La pubblicità “sorride” a web e telefonnini

0
139

 pubb-online.jpgNel 2010 per l’investimento pubblicitario online e mobile si stima una crescita del 12%, secondo le previsioni di Iab Italia, associazione dei principali operatori italiani del mercato della comunicazione digitale. Per il momento il mercato delle inserzioni su nuovi media rimane stabile all’8%, ma ci sono reali e considerevoli prospettive di crescita. Nel 2009 infatti il settore dell’advertising online è aumentato del 6,4% a 871 milioni, con un tasso di crescita in calo però rispetto agli anni precedenti a causa della crisi. Il “display advertising”, ovvero banner e pop-up, fa registrare un volume di affari da 326milioni di Euro. Si tratta di un aumento solo dell’1% ma il canale si conferma comunque la modalità preferita da chi investe in pubblicità in rete.
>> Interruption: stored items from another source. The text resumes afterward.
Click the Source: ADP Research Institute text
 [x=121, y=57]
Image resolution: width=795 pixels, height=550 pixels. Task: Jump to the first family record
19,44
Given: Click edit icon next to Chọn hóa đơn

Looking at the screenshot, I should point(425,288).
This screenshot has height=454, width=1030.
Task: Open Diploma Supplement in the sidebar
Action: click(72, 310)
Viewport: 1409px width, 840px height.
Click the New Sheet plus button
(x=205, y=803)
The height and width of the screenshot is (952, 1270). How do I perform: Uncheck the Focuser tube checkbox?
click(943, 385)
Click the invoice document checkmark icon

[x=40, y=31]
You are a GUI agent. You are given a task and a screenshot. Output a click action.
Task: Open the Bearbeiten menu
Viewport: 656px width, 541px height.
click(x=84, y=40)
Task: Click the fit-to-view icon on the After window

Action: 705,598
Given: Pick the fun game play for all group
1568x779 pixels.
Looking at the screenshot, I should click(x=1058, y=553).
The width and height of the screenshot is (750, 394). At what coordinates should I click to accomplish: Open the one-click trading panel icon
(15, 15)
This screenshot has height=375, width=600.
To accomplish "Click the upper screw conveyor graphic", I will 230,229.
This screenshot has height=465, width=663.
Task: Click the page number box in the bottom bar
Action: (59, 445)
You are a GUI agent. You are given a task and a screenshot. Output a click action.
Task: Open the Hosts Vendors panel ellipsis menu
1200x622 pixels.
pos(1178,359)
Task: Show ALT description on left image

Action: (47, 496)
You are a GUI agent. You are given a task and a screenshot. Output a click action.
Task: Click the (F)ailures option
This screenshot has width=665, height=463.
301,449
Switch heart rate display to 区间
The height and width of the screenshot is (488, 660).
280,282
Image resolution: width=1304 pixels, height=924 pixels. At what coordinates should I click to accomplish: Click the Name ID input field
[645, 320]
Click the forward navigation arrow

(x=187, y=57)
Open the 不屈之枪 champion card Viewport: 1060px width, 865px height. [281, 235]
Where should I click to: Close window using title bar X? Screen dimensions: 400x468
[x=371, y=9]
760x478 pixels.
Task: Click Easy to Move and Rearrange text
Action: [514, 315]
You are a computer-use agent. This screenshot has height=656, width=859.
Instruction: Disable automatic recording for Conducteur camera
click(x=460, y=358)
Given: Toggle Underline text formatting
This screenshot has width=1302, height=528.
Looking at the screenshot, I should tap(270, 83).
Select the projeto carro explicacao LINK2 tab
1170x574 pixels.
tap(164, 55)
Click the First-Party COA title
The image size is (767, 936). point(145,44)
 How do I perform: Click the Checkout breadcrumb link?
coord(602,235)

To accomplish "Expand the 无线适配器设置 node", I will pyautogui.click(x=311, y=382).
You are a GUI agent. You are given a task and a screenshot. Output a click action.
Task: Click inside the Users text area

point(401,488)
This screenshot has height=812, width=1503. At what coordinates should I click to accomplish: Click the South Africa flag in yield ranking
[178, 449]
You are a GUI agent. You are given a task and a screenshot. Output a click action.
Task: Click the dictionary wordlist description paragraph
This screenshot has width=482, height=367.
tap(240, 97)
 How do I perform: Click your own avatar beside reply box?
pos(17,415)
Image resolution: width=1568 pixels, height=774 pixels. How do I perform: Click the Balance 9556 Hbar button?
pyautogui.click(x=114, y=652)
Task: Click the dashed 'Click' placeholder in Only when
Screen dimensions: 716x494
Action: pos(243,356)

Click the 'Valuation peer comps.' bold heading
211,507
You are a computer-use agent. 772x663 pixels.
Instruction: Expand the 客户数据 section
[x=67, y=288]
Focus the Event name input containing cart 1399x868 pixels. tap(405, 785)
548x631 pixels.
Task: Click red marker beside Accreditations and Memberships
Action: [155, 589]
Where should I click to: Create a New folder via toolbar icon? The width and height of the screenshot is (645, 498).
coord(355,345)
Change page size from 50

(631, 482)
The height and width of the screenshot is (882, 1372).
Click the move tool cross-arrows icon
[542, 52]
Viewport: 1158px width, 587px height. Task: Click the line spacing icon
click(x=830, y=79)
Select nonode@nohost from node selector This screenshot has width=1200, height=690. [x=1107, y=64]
Le inserzioni sulle pagine dei motori di ricerca, il cosiddetto “search advertising”, invece, sono al secondo posto con 316milioni di Euro e una crescita dell’11%. Terzo e ultimo canale è quello del “mobile advertising”, che, per il momento, è assimilabile per investimenti alla pubblicità via e-mail, attestandosi sui 22milioni di Euro, ma che promette importanti risultati e rilevanti tassi di crescita per il prossimo futuro. “Metà del gap italiano nell’uso di Internet è stato ricucito – sostiene Roberto Binagli, presidente di Iab Italia – ora dobbiamo passare a una seconda fase e sviluppare una vera economia attorno al nuovo media”.